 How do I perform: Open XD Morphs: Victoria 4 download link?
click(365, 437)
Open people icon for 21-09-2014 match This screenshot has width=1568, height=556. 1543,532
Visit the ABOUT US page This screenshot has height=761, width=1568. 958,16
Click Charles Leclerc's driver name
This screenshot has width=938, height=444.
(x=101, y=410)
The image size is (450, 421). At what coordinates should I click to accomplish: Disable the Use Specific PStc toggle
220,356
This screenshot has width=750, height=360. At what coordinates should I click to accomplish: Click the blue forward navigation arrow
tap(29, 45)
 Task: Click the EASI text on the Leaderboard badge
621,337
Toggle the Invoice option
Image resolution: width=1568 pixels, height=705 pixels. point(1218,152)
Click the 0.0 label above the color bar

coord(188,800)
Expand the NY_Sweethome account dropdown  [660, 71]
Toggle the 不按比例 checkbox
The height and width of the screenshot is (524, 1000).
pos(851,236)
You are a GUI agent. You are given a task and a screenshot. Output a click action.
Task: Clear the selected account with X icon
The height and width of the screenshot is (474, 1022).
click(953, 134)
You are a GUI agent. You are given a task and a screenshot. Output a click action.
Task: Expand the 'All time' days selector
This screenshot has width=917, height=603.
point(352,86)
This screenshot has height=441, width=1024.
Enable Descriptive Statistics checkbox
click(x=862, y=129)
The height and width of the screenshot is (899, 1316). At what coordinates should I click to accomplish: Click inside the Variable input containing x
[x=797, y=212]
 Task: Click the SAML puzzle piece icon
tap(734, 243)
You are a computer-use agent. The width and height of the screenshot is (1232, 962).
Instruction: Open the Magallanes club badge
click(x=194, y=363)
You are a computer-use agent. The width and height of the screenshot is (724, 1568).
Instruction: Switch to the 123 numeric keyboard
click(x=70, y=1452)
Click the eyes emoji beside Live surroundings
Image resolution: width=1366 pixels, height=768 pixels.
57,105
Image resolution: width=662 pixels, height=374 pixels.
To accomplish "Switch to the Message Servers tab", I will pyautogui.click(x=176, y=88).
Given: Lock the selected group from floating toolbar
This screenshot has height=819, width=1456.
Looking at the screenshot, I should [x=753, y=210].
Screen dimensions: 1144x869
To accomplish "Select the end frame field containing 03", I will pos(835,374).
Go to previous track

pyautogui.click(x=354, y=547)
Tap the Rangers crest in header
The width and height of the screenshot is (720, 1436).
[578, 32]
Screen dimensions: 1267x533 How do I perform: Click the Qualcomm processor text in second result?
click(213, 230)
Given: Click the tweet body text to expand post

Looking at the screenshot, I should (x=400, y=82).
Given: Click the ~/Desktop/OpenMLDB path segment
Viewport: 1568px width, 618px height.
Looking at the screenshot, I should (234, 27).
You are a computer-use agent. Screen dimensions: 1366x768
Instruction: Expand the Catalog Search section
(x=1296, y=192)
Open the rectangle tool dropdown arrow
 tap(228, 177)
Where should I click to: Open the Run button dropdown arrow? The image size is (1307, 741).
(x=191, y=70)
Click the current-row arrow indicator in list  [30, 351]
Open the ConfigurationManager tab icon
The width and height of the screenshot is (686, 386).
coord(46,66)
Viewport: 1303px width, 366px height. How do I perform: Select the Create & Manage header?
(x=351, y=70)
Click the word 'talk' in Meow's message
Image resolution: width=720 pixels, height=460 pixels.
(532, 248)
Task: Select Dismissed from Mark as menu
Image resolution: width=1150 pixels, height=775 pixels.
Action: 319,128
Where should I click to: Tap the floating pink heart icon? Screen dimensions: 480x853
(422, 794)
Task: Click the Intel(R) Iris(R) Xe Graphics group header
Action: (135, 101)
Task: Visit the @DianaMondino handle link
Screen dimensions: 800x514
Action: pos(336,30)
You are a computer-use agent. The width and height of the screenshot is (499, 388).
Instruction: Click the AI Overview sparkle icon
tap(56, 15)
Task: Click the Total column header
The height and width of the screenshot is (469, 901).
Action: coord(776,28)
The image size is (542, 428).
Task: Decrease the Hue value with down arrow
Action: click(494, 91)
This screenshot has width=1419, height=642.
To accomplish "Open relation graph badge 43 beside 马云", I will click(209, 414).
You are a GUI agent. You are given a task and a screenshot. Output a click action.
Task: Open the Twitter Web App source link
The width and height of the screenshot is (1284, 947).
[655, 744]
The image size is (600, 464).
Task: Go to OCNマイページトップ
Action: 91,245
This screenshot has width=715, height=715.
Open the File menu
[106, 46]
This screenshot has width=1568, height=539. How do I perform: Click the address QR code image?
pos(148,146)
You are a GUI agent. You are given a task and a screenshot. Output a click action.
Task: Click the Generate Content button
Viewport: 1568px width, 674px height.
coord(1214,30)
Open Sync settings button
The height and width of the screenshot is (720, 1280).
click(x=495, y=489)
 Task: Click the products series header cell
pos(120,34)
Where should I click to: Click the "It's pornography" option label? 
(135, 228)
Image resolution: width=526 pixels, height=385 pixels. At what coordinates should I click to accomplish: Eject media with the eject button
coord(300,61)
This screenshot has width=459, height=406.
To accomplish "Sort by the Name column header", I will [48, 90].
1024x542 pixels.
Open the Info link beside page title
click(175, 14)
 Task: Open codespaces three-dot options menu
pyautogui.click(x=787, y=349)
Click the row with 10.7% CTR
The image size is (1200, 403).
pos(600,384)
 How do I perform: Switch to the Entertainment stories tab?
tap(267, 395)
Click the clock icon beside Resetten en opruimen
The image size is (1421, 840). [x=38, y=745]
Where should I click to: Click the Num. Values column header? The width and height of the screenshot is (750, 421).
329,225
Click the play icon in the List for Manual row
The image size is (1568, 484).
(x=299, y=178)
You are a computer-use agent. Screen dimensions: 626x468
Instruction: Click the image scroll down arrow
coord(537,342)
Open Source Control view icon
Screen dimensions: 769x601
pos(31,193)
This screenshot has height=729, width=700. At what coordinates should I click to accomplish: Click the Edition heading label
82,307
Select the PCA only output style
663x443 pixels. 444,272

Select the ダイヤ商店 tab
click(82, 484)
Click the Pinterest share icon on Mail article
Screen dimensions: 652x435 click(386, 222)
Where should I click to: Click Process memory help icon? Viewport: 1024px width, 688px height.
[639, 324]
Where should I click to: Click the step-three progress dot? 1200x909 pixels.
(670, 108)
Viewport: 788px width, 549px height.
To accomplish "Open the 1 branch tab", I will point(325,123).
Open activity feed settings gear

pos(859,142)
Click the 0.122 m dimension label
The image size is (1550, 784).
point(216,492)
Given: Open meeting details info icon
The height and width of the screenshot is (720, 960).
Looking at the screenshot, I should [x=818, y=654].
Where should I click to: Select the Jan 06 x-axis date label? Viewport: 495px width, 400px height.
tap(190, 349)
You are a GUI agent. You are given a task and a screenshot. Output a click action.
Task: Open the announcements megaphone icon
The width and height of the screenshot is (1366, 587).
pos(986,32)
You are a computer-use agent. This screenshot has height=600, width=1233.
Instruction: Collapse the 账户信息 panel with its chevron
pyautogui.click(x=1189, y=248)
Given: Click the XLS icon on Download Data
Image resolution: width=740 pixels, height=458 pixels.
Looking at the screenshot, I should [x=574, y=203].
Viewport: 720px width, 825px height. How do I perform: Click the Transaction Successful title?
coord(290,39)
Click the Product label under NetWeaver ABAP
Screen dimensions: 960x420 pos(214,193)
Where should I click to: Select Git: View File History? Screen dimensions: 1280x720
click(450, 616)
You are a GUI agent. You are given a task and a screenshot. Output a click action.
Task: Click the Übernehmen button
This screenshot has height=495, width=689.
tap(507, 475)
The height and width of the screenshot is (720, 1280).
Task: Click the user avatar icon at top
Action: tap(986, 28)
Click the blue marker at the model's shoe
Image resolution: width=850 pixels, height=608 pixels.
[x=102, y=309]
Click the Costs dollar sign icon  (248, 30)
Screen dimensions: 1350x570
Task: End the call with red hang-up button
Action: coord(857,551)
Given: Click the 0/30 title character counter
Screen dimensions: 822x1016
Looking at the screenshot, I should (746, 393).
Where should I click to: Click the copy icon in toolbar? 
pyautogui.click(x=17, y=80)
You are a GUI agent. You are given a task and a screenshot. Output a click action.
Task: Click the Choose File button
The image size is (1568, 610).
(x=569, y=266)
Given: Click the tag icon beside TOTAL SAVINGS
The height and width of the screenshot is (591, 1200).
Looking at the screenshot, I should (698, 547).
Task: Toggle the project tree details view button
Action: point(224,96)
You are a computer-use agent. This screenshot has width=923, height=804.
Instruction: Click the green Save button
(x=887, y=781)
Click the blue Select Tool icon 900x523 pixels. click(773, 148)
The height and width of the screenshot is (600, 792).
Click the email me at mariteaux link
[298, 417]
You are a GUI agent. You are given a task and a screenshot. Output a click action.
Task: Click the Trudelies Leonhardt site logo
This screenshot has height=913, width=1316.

**Work item**
Please reproduce, exactly as written, the lines of the records from the first line through the one containing "Task: Clear the selected account with X icon".

**Output**
 How do I perform: Open XD Morphs: Victoria 4 download link?
click(365, 437)
Open people icon for 21-09-2014 match This screenshot has width=1568, height=556. 1543,532
Visit the ABOUT US page This screenshot has height=761, width=1568. 958,16
Click Charles Leclerc's driver name
This screenshot has width=938, height=444.
(x=101, y=410)
The image size is (450, 421). At what coordinates should I click to accomplish: Disable the Use Specific PStc toggle
220,356
This screenshot has width=750, height=360. At what coordinates should I click to accomplish: Click the blue forward navigation arrow
tap(29, 45)
 Task: Click the EASI text on the Leaderboard badge
621,337
Toggle the Invoice option
Image resolution: width=1568 pixels, height=705 pixels. point(1218,152)
Click the 0.0 label above the color bar

coord(188,800)
Expand the NY_Sweethome account dropdown  [660, 71]
Toggle the 不按比例 checkbox
The height and width of the screenshot is (524, 1000).
pos(851,236)
You are a GUI agent. You are given a task and a screenshot. Output a click action.
Task: Clear the selected account with X icon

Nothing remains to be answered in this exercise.